[Pixel coordinate grounding data]
● ● ● ● ● ● ●
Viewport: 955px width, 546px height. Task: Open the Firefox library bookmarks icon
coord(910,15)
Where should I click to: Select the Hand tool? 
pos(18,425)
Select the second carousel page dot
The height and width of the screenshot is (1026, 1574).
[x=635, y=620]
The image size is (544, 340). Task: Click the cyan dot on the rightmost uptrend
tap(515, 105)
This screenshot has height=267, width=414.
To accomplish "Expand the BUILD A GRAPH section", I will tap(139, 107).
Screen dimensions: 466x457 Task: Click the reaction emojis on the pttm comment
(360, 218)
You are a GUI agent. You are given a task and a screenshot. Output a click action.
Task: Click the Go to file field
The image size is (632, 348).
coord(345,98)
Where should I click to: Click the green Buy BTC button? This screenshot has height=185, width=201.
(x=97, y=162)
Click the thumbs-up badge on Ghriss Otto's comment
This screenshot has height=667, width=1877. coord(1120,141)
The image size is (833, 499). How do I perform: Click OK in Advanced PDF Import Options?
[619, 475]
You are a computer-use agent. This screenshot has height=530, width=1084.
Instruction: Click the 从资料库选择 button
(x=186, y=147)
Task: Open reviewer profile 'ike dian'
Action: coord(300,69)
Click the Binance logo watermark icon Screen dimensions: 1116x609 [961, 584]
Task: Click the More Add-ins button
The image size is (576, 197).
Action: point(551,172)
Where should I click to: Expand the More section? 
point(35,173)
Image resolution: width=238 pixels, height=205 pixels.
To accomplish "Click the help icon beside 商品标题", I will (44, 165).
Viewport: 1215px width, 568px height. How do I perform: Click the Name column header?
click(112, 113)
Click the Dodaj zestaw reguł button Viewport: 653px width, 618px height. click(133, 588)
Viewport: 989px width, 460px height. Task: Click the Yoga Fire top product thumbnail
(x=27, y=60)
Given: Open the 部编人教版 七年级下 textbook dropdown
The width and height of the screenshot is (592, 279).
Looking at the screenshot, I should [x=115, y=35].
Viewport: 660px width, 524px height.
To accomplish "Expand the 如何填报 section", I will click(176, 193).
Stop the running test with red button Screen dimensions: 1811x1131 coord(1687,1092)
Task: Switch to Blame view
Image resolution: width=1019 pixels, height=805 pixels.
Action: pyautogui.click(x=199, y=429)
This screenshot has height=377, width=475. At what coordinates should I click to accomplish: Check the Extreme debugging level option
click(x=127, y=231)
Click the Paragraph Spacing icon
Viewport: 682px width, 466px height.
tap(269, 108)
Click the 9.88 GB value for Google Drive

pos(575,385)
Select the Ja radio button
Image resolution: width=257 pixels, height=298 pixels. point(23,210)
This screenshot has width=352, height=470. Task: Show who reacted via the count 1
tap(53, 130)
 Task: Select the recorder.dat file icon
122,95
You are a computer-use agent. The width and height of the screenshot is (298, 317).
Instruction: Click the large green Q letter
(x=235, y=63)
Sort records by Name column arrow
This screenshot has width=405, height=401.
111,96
● ● ● ● ● ● ●
Look above for the line containing "Given: Open the 部编人教版 七年级下 textbook dropdown" and the line containing "Task: Switch to Blame view". Transcribe both, with the lines between them, exactly.

Task output:
Given: Open the 部编人教版 七年级下 textbook dropdown
The width and height of the screenshot is (592, 279).
Looking at the screenshot, I should [x=115, y=35].
Viewport: 660px width, 524px height.
To accomplish "Expand the 如何填报 section", I will click(176, 193).
Stop the running test with red button Screen dimensions: 1811x1131 coord(1687,1092)
Task: Switch to Blame view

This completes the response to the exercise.